Friendsgiving has roared onto the scene in the last five years like BBMak in the late 90s. Outta goddamn nowhere, without any apologies and I can’t get enough of it.
Given the current weather and low daylight conditions of late fall, spending time with friends has never been more important. It’s important to be socially active, and drunk for a large portion of fall and winter months. A couple of weekends on the couch can turn into a full blown hibernation and you don’t want no part of that shit. Weight gain, house in total disarray, unkempt pubis. You’re gonna be dealing with a world of hurt come January if you don’t get a handle on this right now. I’m coming from a place of love here.
So, set up a dang Facebook event, look up some recipes online, flex some culinary muscle and plan on getting absolutely shithoused on Kendall Jackson for one night with some dear friends. I’m talking about Friendsgiving, folks.
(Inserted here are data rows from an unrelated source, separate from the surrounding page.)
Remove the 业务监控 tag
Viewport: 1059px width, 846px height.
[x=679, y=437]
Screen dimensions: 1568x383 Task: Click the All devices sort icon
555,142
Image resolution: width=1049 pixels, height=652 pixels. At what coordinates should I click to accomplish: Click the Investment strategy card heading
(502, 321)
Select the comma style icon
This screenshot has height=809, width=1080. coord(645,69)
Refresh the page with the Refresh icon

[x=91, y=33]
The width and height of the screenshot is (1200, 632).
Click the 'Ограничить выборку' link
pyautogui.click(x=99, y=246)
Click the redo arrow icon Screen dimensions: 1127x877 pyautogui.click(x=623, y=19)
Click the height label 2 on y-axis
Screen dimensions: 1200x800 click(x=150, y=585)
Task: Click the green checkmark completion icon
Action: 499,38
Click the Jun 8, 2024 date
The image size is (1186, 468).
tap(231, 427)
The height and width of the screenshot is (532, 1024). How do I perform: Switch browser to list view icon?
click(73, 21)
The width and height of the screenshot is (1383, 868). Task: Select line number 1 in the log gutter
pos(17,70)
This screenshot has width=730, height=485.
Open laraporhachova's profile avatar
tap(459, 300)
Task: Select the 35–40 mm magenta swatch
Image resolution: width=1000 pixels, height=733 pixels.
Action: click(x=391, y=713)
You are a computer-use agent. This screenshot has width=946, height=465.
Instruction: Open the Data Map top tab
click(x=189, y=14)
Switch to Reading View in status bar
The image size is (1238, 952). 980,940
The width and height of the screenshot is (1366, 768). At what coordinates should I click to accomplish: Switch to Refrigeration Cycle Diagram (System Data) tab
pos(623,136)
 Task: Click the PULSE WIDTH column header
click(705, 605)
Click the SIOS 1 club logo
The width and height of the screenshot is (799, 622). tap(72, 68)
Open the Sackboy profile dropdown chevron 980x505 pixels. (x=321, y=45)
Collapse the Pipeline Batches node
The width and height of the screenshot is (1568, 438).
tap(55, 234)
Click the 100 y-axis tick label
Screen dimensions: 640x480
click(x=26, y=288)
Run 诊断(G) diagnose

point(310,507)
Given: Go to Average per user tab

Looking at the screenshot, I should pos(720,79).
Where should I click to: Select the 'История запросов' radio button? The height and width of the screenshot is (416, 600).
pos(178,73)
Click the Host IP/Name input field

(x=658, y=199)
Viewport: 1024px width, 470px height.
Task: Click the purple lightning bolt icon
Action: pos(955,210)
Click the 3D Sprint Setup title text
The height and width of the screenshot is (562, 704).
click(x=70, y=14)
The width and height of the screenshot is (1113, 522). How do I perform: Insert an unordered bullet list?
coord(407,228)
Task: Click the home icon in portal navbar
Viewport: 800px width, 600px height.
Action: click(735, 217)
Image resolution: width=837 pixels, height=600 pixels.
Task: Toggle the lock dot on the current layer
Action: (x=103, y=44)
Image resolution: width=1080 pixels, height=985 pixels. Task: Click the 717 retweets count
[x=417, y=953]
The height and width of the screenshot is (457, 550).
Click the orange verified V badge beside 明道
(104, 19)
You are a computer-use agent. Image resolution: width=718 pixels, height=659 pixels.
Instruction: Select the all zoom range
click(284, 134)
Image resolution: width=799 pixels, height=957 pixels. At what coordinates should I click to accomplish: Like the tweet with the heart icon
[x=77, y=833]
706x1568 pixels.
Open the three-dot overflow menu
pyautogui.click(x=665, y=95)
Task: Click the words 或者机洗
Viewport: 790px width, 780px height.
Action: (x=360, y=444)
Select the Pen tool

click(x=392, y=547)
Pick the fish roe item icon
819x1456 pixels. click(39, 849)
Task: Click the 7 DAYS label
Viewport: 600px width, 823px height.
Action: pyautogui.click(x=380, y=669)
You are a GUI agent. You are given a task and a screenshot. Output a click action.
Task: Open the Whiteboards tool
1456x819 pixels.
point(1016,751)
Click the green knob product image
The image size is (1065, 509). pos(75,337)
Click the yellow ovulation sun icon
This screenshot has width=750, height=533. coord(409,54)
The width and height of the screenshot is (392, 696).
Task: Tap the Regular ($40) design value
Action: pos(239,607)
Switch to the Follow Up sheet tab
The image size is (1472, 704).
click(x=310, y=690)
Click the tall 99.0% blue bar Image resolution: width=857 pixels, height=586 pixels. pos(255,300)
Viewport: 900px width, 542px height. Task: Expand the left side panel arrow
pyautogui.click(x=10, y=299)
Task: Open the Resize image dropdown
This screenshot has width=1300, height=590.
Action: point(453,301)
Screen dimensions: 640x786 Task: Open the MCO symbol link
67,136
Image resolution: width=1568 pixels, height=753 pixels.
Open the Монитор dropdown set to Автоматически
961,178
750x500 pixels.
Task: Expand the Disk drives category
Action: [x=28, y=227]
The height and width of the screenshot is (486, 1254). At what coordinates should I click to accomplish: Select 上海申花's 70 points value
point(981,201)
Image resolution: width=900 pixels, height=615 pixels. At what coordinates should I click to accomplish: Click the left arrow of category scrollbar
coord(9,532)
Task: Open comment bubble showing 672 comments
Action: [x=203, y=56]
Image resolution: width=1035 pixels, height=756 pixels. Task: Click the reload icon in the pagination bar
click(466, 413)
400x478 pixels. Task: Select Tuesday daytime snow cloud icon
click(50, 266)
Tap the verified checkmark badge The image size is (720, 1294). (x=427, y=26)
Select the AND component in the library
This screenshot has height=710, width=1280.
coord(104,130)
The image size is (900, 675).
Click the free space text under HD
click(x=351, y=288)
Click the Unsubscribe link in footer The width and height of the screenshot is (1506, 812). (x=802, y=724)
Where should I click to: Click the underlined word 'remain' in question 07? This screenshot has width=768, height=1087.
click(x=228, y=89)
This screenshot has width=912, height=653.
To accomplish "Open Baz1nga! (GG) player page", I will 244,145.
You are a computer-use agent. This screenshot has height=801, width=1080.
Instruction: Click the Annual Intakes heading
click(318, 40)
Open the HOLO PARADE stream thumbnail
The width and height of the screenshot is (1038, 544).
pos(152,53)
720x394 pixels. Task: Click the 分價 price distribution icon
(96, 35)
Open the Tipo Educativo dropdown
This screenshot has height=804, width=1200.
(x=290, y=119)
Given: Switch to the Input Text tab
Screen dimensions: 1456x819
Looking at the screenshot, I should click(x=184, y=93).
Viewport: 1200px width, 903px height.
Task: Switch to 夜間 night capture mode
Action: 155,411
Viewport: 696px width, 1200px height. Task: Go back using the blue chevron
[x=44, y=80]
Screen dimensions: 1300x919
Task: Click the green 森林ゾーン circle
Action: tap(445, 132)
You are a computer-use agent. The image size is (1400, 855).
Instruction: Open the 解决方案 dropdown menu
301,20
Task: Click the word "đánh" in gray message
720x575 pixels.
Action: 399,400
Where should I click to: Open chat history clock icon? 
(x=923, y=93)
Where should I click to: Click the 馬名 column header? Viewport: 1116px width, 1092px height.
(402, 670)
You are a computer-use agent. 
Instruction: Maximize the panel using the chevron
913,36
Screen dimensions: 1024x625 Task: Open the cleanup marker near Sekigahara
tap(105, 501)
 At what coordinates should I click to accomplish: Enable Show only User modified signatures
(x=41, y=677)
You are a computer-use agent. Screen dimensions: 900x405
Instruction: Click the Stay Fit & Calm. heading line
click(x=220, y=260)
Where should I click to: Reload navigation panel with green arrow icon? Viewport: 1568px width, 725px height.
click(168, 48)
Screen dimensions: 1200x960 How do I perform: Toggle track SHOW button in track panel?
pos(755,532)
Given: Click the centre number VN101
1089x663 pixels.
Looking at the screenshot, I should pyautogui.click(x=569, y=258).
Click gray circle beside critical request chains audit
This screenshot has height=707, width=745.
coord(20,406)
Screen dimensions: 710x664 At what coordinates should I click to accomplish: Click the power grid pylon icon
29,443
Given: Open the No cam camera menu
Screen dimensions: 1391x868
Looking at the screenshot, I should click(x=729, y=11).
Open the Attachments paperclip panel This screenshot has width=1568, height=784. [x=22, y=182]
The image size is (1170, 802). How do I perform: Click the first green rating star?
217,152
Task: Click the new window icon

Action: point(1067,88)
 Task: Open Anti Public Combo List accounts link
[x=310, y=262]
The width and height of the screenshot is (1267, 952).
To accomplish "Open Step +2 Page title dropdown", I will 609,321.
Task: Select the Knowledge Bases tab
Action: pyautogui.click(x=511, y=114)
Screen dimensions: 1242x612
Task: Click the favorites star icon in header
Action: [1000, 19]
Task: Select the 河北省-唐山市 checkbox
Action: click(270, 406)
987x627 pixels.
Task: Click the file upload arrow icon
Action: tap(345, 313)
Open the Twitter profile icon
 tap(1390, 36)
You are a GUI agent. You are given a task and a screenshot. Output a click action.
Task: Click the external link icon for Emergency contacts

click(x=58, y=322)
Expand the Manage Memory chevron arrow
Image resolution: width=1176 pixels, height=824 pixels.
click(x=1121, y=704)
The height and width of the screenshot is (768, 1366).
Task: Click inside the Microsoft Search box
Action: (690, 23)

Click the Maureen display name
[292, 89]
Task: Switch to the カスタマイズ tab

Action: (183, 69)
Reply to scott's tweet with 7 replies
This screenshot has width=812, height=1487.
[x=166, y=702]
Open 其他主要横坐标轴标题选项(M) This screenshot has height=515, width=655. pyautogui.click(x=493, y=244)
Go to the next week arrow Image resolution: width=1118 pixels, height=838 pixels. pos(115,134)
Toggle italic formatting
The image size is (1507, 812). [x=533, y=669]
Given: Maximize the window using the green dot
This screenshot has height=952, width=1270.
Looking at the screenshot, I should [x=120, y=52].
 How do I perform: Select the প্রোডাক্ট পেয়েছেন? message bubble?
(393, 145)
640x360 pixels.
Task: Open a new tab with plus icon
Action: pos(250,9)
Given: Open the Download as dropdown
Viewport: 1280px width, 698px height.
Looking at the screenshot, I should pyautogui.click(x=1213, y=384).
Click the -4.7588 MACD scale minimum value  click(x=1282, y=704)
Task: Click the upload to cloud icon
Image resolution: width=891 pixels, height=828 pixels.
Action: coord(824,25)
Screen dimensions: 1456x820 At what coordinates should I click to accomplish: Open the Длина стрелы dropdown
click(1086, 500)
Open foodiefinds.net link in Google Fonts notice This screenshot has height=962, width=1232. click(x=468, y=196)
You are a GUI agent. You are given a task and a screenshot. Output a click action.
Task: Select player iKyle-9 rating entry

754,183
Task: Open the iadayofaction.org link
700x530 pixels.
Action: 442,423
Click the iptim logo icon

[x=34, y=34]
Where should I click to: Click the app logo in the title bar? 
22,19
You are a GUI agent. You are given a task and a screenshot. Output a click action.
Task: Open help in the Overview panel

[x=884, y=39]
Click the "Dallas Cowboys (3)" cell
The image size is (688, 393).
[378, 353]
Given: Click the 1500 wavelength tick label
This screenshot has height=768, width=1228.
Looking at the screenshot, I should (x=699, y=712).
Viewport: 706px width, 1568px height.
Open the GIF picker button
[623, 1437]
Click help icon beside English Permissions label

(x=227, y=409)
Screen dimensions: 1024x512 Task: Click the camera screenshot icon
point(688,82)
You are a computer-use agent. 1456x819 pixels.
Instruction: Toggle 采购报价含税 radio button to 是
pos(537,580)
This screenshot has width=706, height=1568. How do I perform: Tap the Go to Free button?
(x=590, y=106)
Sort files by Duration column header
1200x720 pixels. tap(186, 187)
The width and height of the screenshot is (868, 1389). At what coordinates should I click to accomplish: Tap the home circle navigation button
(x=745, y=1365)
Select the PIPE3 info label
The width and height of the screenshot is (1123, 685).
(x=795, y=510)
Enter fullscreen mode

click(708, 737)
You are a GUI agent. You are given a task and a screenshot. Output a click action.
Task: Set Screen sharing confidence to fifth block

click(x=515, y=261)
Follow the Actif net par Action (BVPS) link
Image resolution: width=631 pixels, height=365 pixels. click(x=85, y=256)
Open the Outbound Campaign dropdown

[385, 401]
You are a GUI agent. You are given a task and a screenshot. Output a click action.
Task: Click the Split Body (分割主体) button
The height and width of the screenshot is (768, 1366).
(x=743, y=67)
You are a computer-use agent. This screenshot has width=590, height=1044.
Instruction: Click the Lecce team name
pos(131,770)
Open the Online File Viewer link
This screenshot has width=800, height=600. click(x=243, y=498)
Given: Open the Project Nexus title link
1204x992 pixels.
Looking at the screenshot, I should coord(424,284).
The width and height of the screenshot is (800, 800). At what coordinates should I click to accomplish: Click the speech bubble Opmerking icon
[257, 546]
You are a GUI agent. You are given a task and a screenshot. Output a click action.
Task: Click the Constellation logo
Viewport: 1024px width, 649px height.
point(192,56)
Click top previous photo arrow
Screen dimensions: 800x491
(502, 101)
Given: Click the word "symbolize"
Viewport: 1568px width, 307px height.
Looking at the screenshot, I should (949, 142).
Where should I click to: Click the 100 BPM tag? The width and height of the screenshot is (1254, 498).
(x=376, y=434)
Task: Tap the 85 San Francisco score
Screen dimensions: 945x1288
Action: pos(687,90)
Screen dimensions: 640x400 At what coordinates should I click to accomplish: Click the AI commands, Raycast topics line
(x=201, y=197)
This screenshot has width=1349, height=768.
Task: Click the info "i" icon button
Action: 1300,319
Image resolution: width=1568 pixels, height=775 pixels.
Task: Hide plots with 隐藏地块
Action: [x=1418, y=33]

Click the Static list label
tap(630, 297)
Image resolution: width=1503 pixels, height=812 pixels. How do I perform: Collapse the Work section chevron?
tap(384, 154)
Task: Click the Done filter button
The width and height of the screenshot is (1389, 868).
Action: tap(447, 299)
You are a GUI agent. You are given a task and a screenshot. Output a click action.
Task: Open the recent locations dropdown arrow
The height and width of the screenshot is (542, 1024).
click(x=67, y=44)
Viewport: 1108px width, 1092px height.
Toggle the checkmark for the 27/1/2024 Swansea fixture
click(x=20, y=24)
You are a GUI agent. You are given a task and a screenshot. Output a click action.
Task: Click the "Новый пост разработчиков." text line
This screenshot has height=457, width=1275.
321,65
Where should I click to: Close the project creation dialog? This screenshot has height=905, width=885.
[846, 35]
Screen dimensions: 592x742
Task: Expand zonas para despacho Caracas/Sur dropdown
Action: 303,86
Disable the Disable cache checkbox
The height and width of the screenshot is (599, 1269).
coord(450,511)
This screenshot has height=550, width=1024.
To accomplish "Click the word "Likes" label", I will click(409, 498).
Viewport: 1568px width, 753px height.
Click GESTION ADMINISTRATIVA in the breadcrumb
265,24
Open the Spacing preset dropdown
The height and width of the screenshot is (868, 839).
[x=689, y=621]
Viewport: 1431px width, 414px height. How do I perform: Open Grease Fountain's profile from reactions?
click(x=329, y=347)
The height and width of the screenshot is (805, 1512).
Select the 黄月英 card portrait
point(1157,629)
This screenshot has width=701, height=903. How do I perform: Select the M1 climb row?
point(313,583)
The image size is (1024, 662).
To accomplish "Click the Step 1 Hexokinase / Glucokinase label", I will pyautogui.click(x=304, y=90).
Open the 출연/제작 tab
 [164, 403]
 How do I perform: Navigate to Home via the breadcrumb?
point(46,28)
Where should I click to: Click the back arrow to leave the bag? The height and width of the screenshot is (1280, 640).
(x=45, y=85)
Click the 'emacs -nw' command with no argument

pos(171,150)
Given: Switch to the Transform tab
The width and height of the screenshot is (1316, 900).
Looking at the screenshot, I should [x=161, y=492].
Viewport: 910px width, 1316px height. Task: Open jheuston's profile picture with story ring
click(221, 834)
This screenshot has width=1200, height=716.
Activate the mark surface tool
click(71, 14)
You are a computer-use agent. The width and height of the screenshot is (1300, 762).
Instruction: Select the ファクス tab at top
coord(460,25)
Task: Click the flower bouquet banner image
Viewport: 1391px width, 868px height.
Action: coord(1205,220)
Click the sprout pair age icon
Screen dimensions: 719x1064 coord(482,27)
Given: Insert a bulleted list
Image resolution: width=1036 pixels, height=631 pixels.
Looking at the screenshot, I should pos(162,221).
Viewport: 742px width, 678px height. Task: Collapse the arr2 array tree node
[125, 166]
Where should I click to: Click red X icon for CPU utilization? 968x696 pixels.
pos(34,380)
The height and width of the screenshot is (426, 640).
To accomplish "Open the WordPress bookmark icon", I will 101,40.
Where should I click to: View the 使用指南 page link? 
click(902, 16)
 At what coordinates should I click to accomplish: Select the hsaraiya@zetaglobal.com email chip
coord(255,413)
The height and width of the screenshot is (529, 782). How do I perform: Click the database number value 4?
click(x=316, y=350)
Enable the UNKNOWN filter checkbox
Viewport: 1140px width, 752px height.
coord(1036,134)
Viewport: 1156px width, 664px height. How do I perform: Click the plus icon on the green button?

No one, and I mean NO ONE, does Thanksgiving recipes better than Gordon Ramsay. Look up any of his turkey recipes and pass it around in your group texts until someone volunteers to cook it. Whomever is the best cook should be in charge of the turkey because it is the easiest thing to fuck up. The last thing you want to do is give your friends salmonella or worms or just serve them food that sucks. But let’s be honest here, I’d much rather get salmonella or e. coli instead of eating shitty food because the former is gonna help you shed some excess weight around the holidays. “Hey Bri! Looking good! You been working out?” “Nah, just been having tons of diarrhea.” So, don’t be a hero. Volunteer to bring sides.
No joke, the best Friendsgiving I ever went to was hosted by none other than Producer Micah. Cooked a great bird, gave a heartfelt, yet longwinded (for my taste) speech if I remember correctly. I was pretty hammered.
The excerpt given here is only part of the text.